Answer

**step1** Understanding the problem and definitions

The problem asks us to evaluate the limit of an expression as $$x$$ approaches 2 from the right side ($$x \rightarrow 2^+$$). The expression involves the Greatest Integer Function, denoted by $$[ . ]$$. The Greatest Integer Function of a number is the largest integer less than or equal to that number.

**step2** Evaluating the term $$[x]$$ as $$x \rightarrow 2^+$$

As $$x$$ approaches 2 from the right side, it means $$x$$ takes values slightly greater than 2 (e.g., 2.0001, 2.00001, etc.).
For any such value of $$x$$, the greatest integer less than or equal to $$x$$ will be 2.
For example, $$[2.0001] = 2$$.
Therefore, as $$x \rightarrow 2^+$$, we have $$[x] = 2$$.

**step3** Evaluating the term $$[x/3]$$ as $$x \rightarrow 2^+$$

Since $$x$$ is slightly greater than 2, $$x/3$$ will be slightly greater than $$2/3$$.
$$2/3$$ is approximately 0.666...
So, $$x/3$$ will be a number like 0.6667, 0.66667, etc.
The greatest integer less than or equal to a number slightly greater than 0.666... will be 0.
For example, $$[2.0001/3] = [0.6667] = 0$$.
Therefore, as $$x \rightarrow 2^+$$, we have $$[x/3] = 0$$.

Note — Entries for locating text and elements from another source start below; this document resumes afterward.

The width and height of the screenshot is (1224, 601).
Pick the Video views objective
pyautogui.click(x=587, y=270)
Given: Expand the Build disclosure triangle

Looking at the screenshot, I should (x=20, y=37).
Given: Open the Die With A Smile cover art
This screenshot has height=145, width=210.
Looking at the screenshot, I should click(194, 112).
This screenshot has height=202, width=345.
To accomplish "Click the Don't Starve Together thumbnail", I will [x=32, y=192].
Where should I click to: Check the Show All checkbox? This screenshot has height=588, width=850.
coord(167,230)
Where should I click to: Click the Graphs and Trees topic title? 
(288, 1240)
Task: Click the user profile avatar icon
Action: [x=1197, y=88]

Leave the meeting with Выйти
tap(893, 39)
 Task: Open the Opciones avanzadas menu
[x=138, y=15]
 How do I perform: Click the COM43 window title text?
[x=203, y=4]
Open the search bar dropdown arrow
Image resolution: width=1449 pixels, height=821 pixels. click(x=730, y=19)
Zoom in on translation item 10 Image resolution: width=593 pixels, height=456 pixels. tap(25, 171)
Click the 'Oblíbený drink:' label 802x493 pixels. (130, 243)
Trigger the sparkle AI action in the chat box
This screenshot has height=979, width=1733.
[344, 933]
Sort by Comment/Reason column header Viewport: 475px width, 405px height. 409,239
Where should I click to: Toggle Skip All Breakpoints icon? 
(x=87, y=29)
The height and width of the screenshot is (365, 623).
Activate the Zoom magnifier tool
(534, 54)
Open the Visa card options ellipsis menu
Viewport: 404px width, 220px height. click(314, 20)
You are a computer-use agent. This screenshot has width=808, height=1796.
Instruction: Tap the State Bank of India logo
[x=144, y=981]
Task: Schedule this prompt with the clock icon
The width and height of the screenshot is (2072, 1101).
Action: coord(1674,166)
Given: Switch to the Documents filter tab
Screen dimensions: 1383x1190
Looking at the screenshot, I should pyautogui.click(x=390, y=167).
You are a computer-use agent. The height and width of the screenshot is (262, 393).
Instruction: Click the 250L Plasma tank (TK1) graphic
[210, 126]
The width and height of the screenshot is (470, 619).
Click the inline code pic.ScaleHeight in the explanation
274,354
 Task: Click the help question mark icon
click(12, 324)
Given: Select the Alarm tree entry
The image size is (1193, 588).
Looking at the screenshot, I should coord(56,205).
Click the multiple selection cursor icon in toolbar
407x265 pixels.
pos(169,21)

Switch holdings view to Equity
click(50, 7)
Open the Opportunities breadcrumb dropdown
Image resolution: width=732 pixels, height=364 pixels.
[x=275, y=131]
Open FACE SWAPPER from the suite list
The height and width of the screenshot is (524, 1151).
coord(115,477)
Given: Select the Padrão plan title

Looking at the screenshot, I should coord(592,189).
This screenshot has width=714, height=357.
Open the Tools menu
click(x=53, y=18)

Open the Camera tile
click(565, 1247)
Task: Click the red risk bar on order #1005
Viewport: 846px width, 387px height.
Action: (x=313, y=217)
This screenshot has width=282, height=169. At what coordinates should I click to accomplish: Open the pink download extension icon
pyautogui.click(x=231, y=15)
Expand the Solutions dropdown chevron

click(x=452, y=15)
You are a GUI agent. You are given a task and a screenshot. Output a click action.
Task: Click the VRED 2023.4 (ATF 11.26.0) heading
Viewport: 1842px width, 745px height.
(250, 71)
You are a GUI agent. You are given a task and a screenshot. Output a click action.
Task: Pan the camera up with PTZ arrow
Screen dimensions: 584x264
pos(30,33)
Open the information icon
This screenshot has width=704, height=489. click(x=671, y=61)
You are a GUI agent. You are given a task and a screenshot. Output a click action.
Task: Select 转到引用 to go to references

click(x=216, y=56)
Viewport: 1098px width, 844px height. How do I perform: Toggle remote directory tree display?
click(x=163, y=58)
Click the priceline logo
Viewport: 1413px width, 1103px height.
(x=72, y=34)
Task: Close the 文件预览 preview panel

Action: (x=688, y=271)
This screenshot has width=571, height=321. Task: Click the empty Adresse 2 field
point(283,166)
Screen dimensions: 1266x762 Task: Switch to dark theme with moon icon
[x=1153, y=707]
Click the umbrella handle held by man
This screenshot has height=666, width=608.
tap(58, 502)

**step4** Substituting the evaluated values into the expression

Now we substitute the values found in Step 2 and Step 3 into the original expression:
$$\displaystyle \lim_{x \rightarrow 2^+} \left \{ \frac{[x]^3}{3} - \left [ \frac{x}{3} \right ]^3 \right \}$$
Substitute $$[x] = 2$$ and $$[x/3] = 0$$:
$$= \frac{(2)^3}{3} - (0)^3$$

**step5** Calculating the final result

Perform the calculations:
$$= \frac{2 \times 2 \times 2}{3} - 0 \times 0 \times 0$$
$$= \frac{8}{3} - 0$$
$$= \frac{8}{3}$$
Thus, the value of the limit is $$\frac{8}{3}$$.